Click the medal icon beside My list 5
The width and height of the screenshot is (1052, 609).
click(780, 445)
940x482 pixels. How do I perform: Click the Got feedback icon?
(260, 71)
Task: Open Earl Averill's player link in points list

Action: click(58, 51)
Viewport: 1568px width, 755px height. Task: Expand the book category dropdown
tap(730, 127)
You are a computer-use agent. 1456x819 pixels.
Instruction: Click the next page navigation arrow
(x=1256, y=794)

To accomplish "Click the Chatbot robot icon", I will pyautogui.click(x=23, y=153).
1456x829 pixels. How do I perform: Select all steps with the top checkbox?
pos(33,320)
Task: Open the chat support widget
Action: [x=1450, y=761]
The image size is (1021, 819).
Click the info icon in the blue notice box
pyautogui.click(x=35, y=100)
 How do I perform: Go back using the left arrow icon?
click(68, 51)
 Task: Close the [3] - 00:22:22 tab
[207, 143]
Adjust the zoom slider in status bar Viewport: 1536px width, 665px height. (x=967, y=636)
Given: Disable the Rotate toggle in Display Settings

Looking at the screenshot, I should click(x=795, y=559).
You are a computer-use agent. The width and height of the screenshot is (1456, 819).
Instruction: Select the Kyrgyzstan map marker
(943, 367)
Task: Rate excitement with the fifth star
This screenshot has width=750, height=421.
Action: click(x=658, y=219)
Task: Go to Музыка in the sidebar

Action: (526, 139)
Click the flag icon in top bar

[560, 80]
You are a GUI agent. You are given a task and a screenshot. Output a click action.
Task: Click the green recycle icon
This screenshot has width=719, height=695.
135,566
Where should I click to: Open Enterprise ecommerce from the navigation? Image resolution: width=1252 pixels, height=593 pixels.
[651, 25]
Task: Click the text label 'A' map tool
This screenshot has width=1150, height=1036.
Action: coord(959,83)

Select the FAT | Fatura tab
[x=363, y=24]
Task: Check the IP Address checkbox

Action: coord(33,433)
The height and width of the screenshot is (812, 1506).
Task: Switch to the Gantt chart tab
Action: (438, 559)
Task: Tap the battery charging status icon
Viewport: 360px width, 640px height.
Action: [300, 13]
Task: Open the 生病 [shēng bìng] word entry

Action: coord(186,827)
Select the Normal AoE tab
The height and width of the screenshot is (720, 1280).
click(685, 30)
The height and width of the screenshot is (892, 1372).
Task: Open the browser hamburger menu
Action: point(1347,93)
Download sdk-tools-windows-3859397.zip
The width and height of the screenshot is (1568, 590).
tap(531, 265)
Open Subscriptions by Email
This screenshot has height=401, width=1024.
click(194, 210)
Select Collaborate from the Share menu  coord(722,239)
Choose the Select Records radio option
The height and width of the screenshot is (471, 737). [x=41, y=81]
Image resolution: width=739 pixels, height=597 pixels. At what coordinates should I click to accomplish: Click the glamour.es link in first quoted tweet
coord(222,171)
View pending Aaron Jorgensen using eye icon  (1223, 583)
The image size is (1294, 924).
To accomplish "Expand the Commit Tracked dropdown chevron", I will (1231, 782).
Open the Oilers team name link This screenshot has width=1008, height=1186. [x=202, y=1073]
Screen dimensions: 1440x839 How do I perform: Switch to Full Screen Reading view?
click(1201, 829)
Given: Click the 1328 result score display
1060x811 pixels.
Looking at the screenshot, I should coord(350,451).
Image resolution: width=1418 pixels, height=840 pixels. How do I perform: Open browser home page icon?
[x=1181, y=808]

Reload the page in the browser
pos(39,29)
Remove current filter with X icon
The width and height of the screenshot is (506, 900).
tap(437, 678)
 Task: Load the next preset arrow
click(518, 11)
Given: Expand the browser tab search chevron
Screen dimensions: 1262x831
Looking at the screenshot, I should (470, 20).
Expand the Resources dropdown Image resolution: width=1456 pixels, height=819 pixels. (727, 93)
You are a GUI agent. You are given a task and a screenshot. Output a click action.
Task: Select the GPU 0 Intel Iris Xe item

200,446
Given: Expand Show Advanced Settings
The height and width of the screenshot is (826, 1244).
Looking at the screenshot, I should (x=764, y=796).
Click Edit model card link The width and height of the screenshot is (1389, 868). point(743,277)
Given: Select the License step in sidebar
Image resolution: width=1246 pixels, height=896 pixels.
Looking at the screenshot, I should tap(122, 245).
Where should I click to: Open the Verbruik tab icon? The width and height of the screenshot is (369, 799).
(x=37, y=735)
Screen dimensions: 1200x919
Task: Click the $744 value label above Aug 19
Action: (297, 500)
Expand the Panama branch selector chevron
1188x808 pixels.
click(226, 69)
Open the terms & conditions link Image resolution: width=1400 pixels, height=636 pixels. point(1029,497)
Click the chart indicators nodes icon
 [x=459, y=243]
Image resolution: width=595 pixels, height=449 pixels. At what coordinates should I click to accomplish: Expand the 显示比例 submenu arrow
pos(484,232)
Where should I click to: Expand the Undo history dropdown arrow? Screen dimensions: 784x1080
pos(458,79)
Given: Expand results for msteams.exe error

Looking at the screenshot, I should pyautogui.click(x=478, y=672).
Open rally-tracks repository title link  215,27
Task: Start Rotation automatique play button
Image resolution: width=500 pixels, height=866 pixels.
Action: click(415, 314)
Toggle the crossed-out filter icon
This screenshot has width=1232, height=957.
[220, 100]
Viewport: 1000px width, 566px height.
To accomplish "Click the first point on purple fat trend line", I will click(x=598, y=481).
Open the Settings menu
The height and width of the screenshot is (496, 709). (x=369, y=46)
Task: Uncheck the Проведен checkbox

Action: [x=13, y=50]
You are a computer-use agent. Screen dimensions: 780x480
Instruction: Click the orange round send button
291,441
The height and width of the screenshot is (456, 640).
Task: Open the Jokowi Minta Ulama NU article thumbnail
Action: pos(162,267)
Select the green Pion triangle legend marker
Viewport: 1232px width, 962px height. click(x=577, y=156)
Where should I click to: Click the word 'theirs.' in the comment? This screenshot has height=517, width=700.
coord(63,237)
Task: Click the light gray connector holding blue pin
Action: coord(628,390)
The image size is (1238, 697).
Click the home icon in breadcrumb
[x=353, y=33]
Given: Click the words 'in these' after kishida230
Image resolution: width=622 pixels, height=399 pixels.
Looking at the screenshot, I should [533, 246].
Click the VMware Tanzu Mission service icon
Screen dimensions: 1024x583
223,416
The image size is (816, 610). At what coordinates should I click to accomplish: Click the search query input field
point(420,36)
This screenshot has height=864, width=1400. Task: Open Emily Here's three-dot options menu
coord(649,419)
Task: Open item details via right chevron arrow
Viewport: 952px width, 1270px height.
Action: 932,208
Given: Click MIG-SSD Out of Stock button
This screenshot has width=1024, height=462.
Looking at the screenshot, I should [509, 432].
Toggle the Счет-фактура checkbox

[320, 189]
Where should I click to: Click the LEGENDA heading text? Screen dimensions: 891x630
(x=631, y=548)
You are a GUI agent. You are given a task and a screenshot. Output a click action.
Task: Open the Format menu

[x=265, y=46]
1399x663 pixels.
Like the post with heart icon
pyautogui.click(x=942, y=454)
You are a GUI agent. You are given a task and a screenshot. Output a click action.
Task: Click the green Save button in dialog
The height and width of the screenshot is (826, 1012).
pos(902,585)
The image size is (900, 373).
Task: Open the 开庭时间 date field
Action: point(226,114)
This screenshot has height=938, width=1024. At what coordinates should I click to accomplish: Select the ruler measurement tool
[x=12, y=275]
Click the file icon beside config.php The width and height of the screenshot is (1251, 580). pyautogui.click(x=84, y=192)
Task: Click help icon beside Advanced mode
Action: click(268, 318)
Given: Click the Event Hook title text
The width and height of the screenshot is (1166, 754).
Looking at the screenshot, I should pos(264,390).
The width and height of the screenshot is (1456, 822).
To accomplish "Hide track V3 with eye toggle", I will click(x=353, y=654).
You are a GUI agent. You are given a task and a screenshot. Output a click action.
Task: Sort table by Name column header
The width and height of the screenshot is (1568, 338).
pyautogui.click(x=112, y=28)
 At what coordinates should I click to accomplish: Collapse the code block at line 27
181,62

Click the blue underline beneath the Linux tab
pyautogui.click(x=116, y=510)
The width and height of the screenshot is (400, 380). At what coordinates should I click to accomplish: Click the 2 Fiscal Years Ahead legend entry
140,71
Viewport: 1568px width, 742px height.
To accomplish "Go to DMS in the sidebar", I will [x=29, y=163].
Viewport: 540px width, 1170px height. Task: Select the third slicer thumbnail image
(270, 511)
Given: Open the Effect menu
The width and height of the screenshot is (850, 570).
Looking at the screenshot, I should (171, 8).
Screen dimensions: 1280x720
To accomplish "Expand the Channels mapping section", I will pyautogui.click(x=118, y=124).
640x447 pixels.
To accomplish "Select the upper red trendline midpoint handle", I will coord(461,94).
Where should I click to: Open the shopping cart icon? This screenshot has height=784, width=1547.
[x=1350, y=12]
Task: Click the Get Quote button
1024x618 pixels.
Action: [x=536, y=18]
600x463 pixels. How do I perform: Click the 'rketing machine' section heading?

━━━━━━

Convert the lines of the records above into a Markdown table with the columns Row and Line, starting at the line that contains "Task: Open the 生病 [shēng bìng] word entry" and stopping after the line that contains "View pending Aaron". Number the rows in order and omit blank lines.

| Row | Line |
|---|---|
| 1 | Task: Open the 生病 [shēng bìng] word entry |
| 2 | Action: coord(186,827) |
| 3 | Select the Normal AoE tab |
| 4 | The height and width of the screenshot is (720, 1280). |
| 5 | click(685, 30) |
| 6 | The height and width of the screenshot is (892, 1372). |
| 7 | Task: Open the browser hamburger menu |
| 8 | Action: point(1347,93) |
| 9 | Download sdk-tools-windows-3859397.zip |
| 10 | The width and height of the screenshot is (1568, 590). |
| 11 | tap(531, 265) |
| 12 | Open Subscriptions by Email |
| 13 | This screenshot has height=401, width=1024. |
| 14 | click(194, 210) |
| 15 | Select Collaborate from the Share menu  coord(722,239) |
| 16 | Choose the Select Records radio option |
| 17 | The height and width of the screenshot is (471, 737). [x=41, y=81] |
| 18 | Image resolution: width=739 pixels, height=597 pixels. At what coordinates should I click to accomplish: Click the glamour.es link in first quoted tweet |
| 19 | coord(222,171) |
| 20 | View pending Aaron Jorgensen using eye icon  (1223, 583) |